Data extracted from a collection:

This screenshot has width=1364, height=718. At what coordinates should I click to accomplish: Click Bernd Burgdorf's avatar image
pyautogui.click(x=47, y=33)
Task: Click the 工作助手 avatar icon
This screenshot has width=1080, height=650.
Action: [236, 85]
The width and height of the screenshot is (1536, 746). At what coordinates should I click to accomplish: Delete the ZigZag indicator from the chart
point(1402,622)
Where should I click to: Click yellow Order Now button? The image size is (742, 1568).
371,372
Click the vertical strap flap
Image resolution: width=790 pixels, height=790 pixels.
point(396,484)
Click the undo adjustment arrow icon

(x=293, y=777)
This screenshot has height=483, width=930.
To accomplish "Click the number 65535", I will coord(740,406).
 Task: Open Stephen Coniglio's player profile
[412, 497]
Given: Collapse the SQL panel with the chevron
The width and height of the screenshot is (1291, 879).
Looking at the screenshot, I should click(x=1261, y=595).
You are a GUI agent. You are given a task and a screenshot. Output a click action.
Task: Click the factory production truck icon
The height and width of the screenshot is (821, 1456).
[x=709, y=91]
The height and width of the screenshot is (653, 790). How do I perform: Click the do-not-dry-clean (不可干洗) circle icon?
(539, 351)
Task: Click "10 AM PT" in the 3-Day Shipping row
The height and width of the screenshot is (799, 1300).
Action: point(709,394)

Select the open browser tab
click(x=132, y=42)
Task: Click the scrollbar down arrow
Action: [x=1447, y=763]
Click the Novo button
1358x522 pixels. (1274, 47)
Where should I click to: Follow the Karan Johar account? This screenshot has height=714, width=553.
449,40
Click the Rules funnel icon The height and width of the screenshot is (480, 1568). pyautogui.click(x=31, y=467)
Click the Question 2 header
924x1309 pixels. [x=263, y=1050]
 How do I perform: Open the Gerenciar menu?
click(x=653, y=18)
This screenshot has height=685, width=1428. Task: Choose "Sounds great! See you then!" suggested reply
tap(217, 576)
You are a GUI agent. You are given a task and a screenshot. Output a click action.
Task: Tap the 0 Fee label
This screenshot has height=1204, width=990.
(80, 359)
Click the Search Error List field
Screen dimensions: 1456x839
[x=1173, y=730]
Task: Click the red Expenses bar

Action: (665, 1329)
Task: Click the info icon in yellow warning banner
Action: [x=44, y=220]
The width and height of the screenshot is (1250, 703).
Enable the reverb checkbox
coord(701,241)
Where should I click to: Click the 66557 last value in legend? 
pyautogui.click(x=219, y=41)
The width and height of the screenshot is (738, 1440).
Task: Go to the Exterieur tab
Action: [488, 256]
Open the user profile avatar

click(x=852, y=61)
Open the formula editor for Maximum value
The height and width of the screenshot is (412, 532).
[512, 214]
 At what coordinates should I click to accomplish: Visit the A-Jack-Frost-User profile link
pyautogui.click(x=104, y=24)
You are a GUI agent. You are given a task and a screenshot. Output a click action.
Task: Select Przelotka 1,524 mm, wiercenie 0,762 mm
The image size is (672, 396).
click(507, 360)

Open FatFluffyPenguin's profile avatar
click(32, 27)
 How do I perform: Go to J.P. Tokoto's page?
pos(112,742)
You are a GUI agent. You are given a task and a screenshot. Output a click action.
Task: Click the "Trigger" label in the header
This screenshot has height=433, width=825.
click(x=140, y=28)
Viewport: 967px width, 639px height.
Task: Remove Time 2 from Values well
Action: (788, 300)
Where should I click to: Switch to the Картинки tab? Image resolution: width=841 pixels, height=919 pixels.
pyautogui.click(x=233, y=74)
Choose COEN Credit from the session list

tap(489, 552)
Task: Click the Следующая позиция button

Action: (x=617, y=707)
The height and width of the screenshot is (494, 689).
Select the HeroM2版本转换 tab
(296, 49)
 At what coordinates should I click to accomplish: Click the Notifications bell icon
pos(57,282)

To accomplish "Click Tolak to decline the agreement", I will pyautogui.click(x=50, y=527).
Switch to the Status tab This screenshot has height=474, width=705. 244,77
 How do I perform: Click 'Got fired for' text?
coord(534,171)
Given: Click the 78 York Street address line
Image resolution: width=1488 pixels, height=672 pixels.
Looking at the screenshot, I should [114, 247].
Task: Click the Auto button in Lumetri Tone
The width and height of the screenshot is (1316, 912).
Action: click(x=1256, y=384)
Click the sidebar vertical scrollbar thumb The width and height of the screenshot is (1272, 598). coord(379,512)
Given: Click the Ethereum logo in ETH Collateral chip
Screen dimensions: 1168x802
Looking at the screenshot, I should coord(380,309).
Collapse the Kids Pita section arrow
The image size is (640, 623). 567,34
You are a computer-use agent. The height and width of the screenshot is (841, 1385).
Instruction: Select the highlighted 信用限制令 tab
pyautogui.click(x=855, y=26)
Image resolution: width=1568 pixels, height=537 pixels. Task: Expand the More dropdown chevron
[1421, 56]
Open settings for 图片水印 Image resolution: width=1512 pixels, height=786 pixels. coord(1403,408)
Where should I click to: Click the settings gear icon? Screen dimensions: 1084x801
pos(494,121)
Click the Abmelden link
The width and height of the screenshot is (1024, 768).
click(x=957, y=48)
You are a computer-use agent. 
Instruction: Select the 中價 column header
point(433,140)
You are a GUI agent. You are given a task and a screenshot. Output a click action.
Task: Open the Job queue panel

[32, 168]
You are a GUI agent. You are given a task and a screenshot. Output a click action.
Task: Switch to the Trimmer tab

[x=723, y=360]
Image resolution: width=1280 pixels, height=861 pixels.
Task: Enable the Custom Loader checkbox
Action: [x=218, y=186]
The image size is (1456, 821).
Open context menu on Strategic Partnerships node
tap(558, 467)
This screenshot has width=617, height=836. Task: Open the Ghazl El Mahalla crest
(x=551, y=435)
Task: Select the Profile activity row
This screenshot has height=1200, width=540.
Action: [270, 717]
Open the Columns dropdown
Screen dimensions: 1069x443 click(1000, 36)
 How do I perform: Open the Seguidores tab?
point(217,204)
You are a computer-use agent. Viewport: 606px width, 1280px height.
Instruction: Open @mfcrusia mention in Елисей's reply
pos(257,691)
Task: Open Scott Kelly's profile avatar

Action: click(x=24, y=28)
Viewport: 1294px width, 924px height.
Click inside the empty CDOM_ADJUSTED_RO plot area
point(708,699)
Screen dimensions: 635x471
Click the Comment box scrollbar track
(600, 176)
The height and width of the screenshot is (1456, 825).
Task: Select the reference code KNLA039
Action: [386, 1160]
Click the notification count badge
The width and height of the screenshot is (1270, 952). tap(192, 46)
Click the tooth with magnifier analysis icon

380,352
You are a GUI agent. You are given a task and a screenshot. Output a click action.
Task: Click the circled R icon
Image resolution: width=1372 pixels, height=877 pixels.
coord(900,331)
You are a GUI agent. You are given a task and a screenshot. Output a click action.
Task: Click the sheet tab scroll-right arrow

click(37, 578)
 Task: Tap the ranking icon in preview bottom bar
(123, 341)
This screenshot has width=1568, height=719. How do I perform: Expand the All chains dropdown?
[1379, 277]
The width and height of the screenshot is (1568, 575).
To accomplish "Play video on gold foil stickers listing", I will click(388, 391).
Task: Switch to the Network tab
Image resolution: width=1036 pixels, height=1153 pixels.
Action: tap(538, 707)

Exercise requirements:
The entries above must be repeated word for word.

Exercise result:
This screenshot has width=1364, height=718. At what coordinates should I click to accomplish: Click Bernd Burgdorf's avatar image
pyautogui.click(x=47, y=33)
Task: Click the 工作助手 avatar icon
This screenshot has width=1080, height=650.
Action: [236, 85]
The width and height of the screenshot is (1536, 746). At what coordinates should I click to accomplish: Delete the ZigZag indicator from the chart
point(1402,622)
Where should I click to: Click yellow Order Now button? The image size is (742, 1568).
371,372
Click the vertical strap flap
Image resolution: width=790 pixels, height=790 pixels.
point(396,484)
Click the undo adjustment arrow icon

(x=293, y=777)
This screenshot has height=483, width=930.
To accomplish "Click the number 65535", I will coord(740,406).
 Task: Open Stephen Coniglio's player profile
[412, 497]
Given: Collapse the SQL panel with the chevron
The width and height of the screenshot is (1291, 879).
Looking at the screenshot, I should click(x=1261, y=595).
You are a GUI agent. You are given a task and a screenshot. Output a click action.
Task: Click the factory production truck icon
The height and width of the screenshot is (821, 1456).
[x=709, y=91]
The height and width of the screenshot is (653, 790). How do I perform: Click the do-not-dry-clean (不可干洗) circle icon?
(539, 351)
Task: Click "10 AM PT" in the 3-Day Shipping row
The height and width of the screenshot is (799, 1300).
Action: point(709,394)

Select the open browser tab
click(x=132, y=42)
Task: Click the scrollbar down arrow
Action: [x=1447, y=763]
Click the Novo button
1358x522 pixels. (1274, 47)
Where should I click to: Follow the Karan Johar account? This screenshot has height=714, width=553.
449,40
Click the Rules funnel icon The height and width of the screenshot is (480, 1568). pyautogui.click(x=31, y=467)
Click the Question 2 header
924x1309 pixels. [x=263, y=1050]
 How do I perform: Open the Gerenciar menu?
click(x=653, y=18)
This screenshot has height=685, width=1428. Task: Choose "Sounds great! See you then!" suggested reply
tap(217, 576)
You are a GUI agent. You are given a task and a screenshot. Output a click action.
Task: Tap the 0 Fee label
This screenshot has height=1204, width=990.
(80, 359)
Click the Search Error List field
Screen dimensions: 1456x839
[x=1173, y=730]
Task: Click the red Expenses bar

Action: (665, 1329)
Task: Click the info icon in yellow warning banner
Action: [x=44, y=220]
The width and height of the screenshot is (1250, 703).
Enable the reverb checkbox
coord(701,241)
Where should I click to: Click the 66557 last value in legend? 
pyautogui.click(x=219, y=41)
The width and height of the screenshot is (738, 1440).
Task: Go to the Exterieur tab
Action: [488, 256]
Open the user profile avatar

click(x=852, y=61)
Open the formula editor for Maximum value
The height and width of the screenshot is (412, 532).
[512, 214]
 At what coordinates should I click to accomplish: Visit the A-Jack-Frost-User profile link
pyautogui.click(x=104, y=24)
You are a GUI agent. You are given a task and a screenshot. Output a click action.
Task: Select Przelotka 1,524 mm, wiercenie 0,762 mm
The image size is (672, 396).
click(507, 360)

Open FatFluffyPenguin's profile avatar
click(32, 27)
 How do I perform: Go to J.P. Tokoto's page?
pos(112,742)
You are a GUI agent. You are given a task and a screenshot. Output a click action.
Task: Click the "Trigger" label in the header
This screenshot has height=433, width=825.
click(x=140, y=28)
Viewport: 967px width, 639px height.
Task: Remove Time 2 from Values well
Action: (788, 300)
Where should I click to: Switch to the Картинки tab? Image resolution: width=841 pixels, height=919 pixels.
pyautogui.click(x=233, y=74)
Choose COEN Credit from the session list

tap(489, 552)
Task: Click the Следующая позиция button

Action: (x=617, y=707)
The height and width of the screenshot is (494, 689).
Select the HeroM2版本转换 tab
(296, 49)
 At what coordinates should I click to accomplish: Click the Notifications bell icon
pos(57,282)

To accomplish "Click Tolak to decline the agreement", I will pyautogui.click(x=50, y=527).
Switch to the Status tab This screenshot has height=474, width=705. 244,77
 How do I perform: Click 'Got fired for' text?
coord(534,171)
Given: Click the 78 York Street address line
Image resolution: width=1488 pixels, height=672 pixels.
Looking at the screenshot, I should [114, 247].
Task: Click the Auto button in Lumetri Tone
The width and height of the screenshot is (1316, 912).
Action: click(x=1256, y=384)
Click the sidebar vertical scrollbar thumb The width and height of the screenshot is (1272, 598). coord(379,512)
Given: Click the Ethereum logo in ETH Collateral chip
Screen dimensions: 1168x802
Looking at the screenshot, I should coord(380,309).
Collapse the Kids Pita section arrow
The image size is (640, 623). 567,34
You are a computer-use agent. The height and width of the screenshot is (841, 1385).
Instruction: Select the highlighted 信用限制令 tab
pyautogui.click(x=855, y=26)
Image resolution: width=1568 pixels, height=537 pixels. Task: Expand the More dropdown chevron
[1421, 56]
Open settings for 图片水印 Image resolution: width=1512 pixels, height=786 pixels. coord(1403,408)
Where should I click to: Click the settings gear icon? Screen dimensions: 1084x801
pos(494,121)
Click the Abmelden link
The width and height of the screenshot is (1024, 768).
click(x=957, y=48)
You are a computer-use agent. 
Instruction: Select the 中價 column header
point(433,140)
You are a GUI agent. You are given a task and a screenshot. Output a click action.
Task: Open the Job queue panel

[32, 168]
You are a GUI agent. You are given a task and a screenshot. Output a click action.
Task: Switch to the Trimmer tab

[x=723, y=360]
Image resolution: width=1280 pixels, height=861 pixels.
Task: Enable the Custom Loader checkbox
Action: [x=218, y=186]
The image size is (1456, 821).
Open context menu on Strategic Partnerships node
tap(558, 467)
This screenshot has width=617, height=836. Task: Open the Ghazl El Mahalla crest
(x=551, y=435)
Task: Select the Profile activity row
This screenshot has height=1200, width=540.
Action: [270, 717]
Open the Columns dropdown
Screen dimensions: 1069x443 click(1000, 36)
 How do I perform: Open the Seguidores tab?
point(217,204)
You are a computer-use agent. Viewport: 606px width, 1280px height.
Instruction: Open @mfcrusia mention in Елисей's reply
pos(257,691)
Task: Open Scott Kelly's profile avatar

Action: click(x=24, y=28)
Viewport: 1294px width, 924px height.
Click inside the empty CDOM_ADJUSTED_RO plot area
point(708,699)
Screen dimensions: 635x471
Click the Comment box scrollbar track
(600, 176)
The height and width of the screenshot is (1456, 825).
Task: Select the reference code KNLA039
Action: [386, 1160]
Click the notification count badge
The width and height of the screenshot is (1270, 952). tap(192, 46)
Click the tooth with magnifier analysis icon

380,352
You are a GUI agent. You are given a task and a screenshot. Output a click action.
Task: Click the circled R icon
Image resolution: width=1372 pixels, height=877 pixels.
coord(900,331)
You are a GUI agent. You are given a task and a screenshot. Output a click action.
Task: Click the sheet tab scroll-right arrow

click(37, 578)
 Task: Tap the ranking icon in preview bottom bar
(123, 341)
This screenshot has width=1568, height=719. How do I perform: Expand the All chains dropdown?
[1379, 277]
The width and height of the screenshot is (1568, 575).
To accomplish "Play video on gold foil stickers listing", I will click(388, 391).
Task: Switch to the Network tab
Image resolution: width=1036 pixels, height=1153 pixels.
Action: tap(538, 707)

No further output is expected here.